Question

One hazard of space travel is debris left by previous missions. There are several thousand objects orbiting Earth that are large enough to be detected by radar, but there are far greater numbers of very small objects, such as flakes of paint. Calculate the force exerted by a $$0.100$$ -mg chip of paint that strikes a spacecraft window at a relative speed of $$4.00 \times 10^{3} \mathrm{~m} / \mathrm{s}$$, given the collision lasts $$6.00 \times 10^{-8} \mathrm{~s}$$

Answer

**step1 Identify Given Information and Target Variable**

First, we need to clearly identify all the given values in the problem and what we are asked to calculate. This helps in understanding the problem and choosing the correct formula.

Given:

Mass of the paint chip (m) = $$0.100$$ mg

Relative speed (change in velocity, $$\Delta v$$) = $$4.00 \times 10^{3} \mathrm{~m} / \mathrm{s}$$

Collision duration ($$\Delta t$$) = $$6.00 \times 10^{-8} \mathrm{~s}$$

We need to calculate the force (F) exerted during the collision.

**step2 Convert Units to Standard SI Units**

To ensure consistency in our calculations and to obtain the force in Newtons (N), we must convert all given quantities to their standard SI units. The mass is given in milligrams (mg), so we need to convert it to kilograms (kg).

* **Supplied material**
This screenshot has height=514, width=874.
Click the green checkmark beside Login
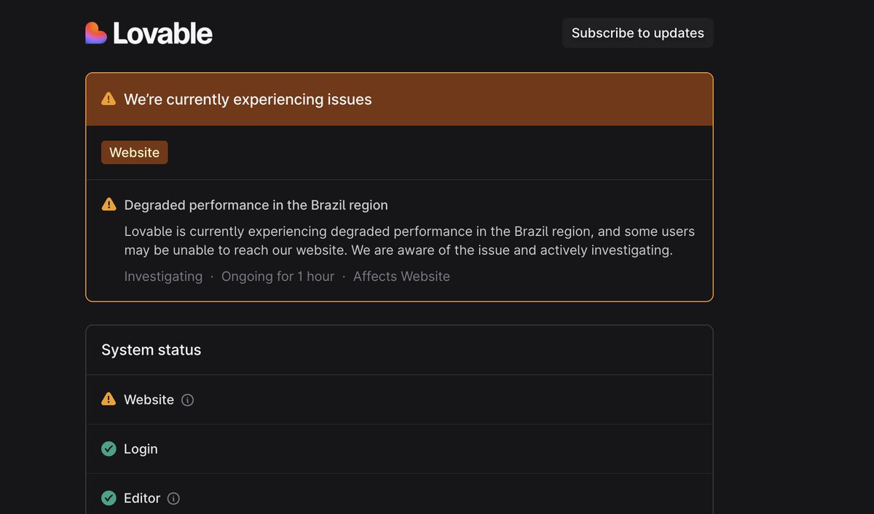click(109, 449)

* **Required task 1**
Echo the paint-chip problem text word for word, covering the stretch from "First, we need" through "the correct formula.".
* **Required task 2**
Answer these from the paint-chip problem text:
(a) What is the mass of the paint chip?
(b) How long does the collision last?
(c) To which unit must the mass be converted?
* **Required task 3**
Finish out the next part of the paint-chip problem text, starting after its final sentence.

* **Task output 1**
First, we need to clearly identify all the given values in the problem and what we are asked to calculate. This helps in understanding the problem and choosing the correct formula.

* **Task output 2**
(a) 0.100 mg
(b) 6.00 × 10⁻⁸ s
(c) Kilograms (kg)

* **Task output 3**
$$1 \text{ mg} = 10^{-3} \text{ g}$$

$$1 \text{ g} = 10^{-3} \text{ kg}$$

$$1 \text{ mg} = 10^{-3} \times 10^{-3} \text{ kg} = 10^{-6} \text{ kg}$$

Therefore, the mass of the paint chip in kilograms is:

$$m = 0.100 \text{ mg} = 0.100 \times 10^{-6} \text{ kg} = 1.00 \times 10^{-7} \text{ kg}$$

The velocity is already in meters per second (m/s) and time is in seconds (s), which are standard SI units, so no conversion is needed for them.

**step3 Apply the Impulse-Momentum Theorem**

The force exerted during a collision can be calculated using the impulse-momentum theorem. This theorem states that the impulse (force multiplied by the time duration of the collision) is equal to the change in momentum (mass multiplied by the change in velocity). We are looking for the force (F), so we can rearrange the formula.

$$\text{Impulse} = \text{Change in Momentum}$$

$$F \times \Delta t = m \times \Delta v$$

To find the force (F), we can divide both sides of the equation by the collision duration ($$\Delta t$$):

$$F = \frac{m \times \Delta v}{\Delta t}$$

**step4 Calculate the Force**

Now we substitute the converted mass and the given values for velocity and time into the formula to calculate the force.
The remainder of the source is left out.